> **Data entries**:

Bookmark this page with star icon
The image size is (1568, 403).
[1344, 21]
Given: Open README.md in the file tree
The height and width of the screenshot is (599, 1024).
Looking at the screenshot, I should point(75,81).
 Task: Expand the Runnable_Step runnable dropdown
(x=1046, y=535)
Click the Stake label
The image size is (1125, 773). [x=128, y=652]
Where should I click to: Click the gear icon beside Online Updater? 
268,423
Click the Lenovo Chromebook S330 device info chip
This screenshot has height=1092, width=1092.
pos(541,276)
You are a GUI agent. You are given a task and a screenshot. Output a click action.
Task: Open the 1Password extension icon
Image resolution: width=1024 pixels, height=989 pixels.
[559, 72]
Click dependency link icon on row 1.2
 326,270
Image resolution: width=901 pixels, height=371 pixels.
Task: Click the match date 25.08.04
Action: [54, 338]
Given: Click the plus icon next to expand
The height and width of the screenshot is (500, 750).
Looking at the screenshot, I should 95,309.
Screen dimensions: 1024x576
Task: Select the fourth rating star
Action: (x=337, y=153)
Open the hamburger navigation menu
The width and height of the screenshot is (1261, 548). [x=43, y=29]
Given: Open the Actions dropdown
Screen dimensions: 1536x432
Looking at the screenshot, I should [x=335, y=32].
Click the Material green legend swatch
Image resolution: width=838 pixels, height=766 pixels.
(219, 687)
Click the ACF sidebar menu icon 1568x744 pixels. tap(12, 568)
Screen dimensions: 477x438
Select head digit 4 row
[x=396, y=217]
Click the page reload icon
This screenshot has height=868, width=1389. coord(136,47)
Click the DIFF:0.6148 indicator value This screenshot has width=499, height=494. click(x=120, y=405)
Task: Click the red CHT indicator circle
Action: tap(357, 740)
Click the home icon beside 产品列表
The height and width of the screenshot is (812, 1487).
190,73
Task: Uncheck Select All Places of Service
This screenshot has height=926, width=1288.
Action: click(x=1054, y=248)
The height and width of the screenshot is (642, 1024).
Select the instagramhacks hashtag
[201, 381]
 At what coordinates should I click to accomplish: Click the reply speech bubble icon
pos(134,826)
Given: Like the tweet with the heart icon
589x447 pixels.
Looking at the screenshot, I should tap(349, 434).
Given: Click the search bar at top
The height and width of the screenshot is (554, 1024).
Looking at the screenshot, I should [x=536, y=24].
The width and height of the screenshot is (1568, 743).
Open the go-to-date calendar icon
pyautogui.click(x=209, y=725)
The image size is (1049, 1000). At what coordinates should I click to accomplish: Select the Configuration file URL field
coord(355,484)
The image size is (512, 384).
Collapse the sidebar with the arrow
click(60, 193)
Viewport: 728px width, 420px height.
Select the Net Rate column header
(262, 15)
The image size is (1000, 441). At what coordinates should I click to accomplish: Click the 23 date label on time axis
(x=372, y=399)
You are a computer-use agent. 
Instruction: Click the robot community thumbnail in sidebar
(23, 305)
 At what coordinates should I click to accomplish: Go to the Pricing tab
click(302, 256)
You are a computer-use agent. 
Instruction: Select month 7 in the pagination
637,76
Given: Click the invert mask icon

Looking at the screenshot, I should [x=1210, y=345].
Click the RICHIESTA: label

> **Goal**: Retype the listing above, starting at its first line and ending at the line containing "(x=1046, y=535)", with both of those lines included and every character unchanged.

> **Solution for this exercise**:
Bookmark this page with star icon
The image size is (1568, 403).
[1344, 21]
Given: Open README.md in the file tree
The height and width of the screenshot is (599, 1024).
Looking at the screenshot, I should point(75,81).
 Task: Expand the Runnable_Step runnable dropdown
(x=1046, y=535)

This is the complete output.